Coyote's ranch was a stone heavy spread where only heavyweight men and women came from the city to do nothing that wasn't them. Some rode in on choppers, others in cars and trucks. A few walked the mile from the front gate to the house. Nobody ever tiptoed, and no one was a stranger. Everything was always going on, and it was a free-for-all. A man silhouetted against the falling sun, churning up the earth on the side of a hill with the rat-tat-tat 4s-caliber bursts from his Thompson submachine gun. A woman giving birth in the green, high grass reflected in a hundred watching eyes and in the sound of a child's first liberated cry.
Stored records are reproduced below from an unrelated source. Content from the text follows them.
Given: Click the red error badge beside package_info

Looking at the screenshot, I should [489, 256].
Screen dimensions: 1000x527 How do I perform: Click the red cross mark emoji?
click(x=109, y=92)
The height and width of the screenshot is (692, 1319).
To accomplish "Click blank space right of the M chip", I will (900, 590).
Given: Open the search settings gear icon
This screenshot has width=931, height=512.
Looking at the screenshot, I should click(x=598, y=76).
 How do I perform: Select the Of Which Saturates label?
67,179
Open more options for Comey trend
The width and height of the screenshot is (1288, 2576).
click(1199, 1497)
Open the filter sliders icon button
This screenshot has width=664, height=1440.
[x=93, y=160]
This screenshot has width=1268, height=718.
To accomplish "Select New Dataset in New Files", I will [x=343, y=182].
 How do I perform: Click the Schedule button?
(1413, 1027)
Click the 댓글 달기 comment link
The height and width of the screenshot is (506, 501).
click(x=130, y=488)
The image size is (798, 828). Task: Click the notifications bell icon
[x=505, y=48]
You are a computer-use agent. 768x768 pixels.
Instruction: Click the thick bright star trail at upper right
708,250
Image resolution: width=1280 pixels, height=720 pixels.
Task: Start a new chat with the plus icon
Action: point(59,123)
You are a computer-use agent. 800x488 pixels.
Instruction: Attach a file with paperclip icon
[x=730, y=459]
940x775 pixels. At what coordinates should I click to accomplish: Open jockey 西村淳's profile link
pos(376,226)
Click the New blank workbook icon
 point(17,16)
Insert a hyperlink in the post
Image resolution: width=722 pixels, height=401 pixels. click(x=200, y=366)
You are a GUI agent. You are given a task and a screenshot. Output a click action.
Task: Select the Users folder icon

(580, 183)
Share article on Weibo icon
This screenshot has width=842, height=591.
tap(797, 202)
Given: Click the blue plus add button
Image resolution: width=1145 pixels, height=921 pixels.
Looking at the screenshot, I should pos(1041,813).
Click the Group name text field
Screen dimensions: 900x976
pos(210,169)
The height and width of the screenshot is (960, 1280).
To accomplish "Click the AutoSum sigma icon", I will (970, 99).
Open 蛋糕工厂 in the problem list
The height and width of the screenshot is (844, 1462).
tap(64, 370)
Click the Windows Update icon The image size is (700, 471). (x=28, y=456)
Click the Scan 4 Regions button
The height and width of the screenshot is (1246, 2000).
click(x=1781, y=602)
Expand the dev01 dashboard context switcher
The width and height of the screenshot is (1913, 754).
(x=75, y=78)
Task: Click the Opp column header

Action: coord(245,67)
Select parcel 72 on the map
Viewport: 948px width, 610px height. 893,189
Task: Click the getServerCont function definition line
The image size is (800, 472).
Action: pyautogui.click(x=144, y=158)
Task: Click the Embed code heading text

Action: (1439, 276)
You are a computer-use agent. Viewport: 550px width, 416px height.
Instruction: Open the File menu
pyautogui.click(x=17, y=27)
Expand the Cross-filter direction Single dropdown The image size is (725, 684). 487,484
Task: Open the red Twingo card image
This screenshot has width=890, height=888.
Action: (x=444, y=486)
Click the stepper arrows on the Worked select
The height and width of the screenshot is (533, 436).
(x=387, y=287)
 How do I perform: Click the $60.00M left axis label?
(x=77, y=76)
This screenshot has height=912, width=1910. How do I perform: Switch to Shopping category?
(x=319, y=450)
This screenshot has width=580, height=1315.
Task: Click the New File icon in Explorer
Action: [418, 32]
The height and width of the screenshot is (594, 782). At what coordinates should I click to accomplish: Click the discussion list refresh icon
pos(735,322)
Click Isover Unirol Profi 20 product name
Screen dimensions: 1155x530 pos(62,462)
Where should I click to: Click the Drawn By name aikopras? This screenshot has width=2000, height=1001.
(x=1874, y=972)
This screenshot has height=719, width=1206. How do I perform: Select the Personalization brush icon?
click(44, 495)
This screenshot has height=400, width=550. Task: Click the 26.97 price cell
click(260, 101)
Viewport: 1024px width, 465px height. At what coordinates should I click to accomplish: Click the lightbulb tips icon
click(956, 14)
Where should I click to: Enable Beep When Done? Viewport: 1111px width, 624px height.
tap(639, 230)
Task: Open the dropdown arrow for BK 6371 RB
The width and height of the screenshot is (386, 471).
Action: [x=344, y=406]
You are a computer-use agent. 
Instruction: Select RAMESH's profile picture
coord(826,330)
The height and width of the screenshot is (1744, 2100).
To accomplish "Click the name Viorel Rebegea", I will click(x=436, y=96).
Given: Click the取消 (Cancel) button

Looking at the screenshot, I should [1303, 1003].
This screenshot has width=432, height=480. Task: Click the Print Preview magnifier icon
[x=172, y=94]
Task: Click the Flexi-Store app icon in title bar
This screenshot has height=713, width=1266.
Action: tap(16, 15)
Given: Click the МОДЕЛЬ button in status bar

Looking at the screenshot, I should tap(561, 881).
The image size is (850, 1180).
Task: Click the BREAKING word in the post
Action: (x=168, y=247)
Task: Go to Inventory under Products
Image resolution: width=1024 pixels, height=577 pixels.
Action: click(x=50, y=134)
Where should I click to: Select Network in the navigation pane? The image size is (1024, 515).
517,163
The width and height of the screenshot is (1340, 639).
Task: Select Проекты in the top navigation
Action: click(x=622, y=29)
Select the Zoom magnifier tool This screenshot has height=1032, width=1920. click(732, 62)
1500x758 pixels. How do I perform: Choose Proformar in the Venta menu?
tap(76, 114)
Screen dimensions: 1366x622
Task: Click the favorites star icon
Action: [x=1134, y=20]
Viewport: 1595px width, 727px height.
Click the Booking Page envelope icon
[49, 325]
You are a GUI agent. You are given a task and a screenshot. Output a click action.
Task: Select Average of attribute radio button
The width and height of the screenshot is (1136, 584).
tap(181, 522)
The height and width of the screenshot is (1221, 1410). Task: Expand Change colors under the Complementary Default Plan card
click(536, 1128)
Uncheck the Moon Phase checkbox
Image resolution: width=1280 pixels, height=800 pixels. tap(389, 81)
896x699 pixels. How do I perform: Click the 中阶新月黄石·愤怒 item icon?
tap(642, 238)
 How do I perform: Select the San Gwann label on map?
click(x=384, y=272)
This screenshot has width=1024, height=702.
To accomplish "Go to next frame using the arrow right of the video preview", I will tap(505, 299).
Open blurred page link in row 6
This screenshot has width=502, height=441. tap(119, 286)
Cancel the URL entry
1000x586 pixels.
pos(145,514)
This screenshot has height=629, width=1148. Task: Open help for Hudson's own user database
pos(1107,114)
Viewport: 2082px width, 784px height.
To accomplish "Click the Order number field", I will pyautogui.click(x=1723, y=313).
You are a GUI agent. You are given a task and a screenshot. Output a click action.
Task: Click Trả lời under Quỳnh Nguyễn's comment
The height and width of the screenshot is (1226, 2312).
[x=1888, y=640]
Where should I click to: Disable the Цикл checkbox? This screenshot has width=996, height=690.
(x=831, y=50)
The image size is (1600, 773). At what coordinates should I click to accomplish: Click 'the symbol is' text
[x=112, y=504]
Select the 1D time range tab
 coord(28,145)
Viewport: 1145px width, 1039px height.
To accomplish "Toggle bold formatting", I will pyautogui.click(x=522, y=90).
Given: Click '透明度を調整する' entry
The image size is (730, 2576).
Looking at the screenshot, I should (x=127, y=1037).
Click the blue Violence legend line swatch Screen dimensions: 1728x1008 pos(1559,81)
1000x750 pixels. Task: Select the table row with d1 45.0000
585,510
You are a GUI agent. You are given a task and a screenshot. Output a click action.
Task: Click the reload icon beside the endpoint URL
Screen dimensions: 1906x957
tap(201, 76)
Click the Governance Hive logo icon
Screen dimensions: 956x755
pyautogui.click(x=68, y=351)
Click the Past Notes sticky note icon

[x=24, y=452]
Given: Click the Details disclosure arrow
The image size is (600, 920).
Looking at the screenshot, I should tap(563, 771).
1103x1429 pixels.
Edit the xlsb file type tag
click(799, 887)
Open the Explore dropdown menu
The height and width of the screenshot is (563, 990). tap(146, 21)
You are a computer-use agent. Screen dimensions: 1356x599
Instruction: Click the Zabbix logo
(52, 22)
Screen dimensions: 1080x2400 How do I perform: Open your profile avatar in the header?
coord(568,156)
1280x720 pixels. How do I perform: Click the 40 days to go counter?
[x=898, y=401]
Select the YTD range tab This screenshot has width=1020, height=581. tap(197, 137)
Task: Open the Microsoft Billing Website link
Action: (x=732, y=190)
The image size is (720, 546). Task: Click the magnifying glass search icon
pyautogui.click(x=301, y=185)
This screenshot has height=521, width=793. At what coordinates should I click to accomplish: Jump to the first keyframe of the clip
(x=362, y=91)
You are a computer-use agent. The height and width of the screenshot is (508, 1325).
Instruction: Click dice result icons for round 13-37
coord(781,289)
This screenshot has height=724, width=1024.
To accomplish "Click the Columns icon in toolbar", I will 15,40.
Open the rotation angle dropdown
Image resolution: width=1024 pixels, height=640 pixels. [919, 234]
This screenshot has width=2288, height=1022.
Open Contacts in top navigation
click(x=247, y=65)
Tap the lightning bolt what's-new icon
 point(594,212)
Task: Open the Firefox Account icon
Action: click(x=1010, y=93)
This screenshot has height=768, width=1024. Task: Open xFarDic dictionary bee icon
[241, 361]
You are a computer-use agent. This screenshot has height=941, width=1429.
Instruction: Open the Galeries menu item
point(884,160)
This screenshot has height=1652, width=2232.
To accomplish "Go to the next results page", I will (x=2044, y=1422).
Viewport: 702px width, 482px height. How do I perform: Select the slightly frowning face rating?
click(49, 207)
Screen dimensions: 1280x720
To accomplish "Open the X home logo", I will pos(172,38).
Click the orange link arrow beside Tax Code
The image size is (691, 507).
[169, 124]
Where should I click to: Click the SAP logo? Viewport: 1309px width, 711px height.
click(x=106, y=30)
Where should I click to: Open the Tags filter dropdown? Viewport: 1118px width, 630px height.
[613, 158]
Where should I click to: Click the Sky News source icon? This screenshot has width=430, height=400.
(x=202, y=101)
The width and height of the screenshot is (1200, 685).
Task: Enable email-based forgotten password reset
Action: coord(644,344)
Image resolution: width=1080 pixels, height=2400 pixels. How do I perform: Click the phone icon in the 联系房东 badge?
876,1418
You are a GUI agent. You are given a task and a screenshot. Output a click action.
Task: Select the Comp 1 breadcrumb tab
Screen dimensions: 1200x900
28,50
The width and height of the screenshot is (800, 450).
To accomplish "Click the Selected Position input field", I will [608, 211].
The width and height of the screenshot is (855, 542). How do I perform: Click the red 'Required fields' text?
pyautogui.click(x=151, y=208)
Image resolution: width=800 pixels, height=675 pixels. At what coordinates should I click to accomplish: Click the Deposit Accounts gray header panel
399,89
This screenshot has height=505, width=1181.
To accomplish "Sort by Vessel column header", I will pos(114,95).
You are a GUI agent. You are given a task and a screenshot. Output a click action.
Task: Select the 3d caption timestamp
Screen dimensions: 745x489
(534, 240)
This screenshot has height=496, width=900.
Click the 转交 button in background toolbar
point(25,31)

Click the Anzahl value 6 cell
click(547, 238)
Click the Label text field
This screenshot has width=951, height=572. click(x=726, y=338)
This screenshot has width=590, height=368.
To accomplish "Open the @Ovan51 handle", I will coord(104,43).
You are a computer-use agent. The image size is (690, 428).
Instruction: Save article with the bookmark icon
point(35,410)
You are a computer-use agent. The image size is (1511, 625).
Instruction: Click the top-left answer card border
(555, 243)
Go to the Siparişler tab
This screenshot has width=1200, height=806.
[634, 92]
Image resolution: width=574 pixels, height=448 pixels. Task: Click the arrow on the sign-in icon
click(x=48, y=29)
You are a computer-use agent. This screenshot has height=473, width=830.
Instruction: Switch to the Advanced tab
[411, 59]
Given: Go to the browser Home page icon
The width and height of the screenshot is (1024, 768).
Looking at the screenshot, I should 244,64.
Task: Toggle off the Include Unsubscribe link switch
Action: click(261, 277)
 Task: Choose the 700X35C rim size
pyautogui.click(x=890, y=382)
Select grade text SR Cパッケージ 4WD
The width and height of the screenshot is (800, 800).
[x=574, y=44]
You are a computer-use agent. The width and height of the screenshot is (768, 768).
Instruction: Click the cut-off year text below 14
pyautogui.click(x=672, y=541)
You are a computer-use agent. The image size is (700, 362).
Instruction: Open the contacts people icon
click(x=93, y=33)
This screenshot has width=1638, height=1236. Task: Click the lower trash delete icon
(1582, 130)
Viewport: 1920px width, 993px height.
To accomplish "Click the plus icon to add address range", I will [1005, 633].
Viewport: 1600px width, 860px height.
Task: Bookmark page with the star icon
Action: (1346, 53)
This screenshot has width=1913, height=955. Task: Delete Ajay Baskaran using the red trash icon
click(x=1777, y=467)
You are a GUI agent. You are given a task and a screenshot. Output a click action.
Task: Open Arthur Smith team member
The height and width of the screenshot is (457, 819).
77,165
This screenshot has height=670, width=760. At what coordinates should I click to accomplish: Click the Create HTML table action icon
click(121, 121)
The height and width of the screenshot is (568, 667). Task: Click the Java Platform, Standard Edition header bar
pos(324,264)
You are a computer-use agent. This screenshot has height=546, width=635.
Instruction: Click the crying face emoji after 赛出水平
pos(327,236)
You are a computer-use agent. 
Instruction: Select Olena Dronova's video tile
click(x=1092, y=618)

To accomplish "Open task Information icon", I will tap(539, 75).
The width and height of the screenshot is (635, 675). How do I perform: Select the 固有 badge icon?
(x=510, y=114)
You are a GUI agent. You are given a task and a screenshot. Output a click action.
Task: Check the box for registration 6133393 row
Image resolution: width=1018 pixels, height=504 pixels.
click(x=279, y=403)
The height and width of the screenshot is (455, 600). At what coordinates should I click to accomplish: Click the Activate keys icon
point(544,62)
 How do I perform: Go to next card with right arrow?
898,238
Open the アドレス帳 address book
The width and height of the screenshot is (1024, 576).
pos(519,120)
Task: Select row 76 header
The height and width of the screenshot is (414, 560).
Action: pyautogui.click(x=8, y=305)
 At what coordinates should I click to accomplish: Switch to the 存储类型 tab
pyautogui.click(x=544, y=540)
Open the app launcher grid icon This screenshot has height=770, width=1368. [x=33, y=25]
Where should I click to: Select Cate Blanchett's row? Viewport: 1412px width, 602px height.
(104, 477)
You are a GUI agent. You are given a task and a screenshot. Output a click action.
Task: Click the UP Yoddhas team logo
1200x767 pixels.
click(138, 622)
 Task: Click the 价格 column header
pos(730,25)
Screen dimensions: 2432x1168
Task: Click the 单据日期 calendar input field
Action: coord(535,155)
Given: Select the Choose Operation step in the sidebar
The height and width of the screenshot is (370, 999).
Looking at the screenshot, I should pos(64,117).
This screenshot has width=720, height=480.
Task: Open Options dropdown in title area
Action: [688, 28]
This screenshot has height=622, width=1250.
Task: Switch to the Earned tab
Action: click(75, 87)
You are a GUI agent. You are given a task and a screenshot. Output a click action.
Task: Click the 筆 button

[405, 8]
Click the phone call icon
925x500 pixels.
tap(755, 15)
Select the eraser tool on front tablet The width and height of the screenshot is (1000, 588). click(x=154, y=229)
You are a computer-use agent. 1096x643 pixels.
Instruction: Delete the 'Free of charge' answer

Musicians who made millions playing for ears that paid to hear, and musicians who never made anything at all, jammed their hard, mellow souls together and filled the place with the sound of whatever points they were trying to get across in the music that never stopped.

The ranch was a bayou of heartaches and good times, where people overworked each other in a devil dance that made their bones beg for another chance before they gave in. It was a sunup-tosundown refusal to guard the truth and a shifting center where no one's imagination would leave them alone. A place where anyone who knew the address could come to live or die, get married, find each other or themselves, or, like Emmett, kick a habit and return to finish what he started out to do. It was called Olema, and it's not there anymore, and Richard Brautigan didn't have to mention it in the poem he wrote about how Emmett Grogan left his habit there.


for Emmett



Death is a beautiful car parked only to be stolen on a street lined with trees whose branches are like the intestines of an emerald. [end page 468]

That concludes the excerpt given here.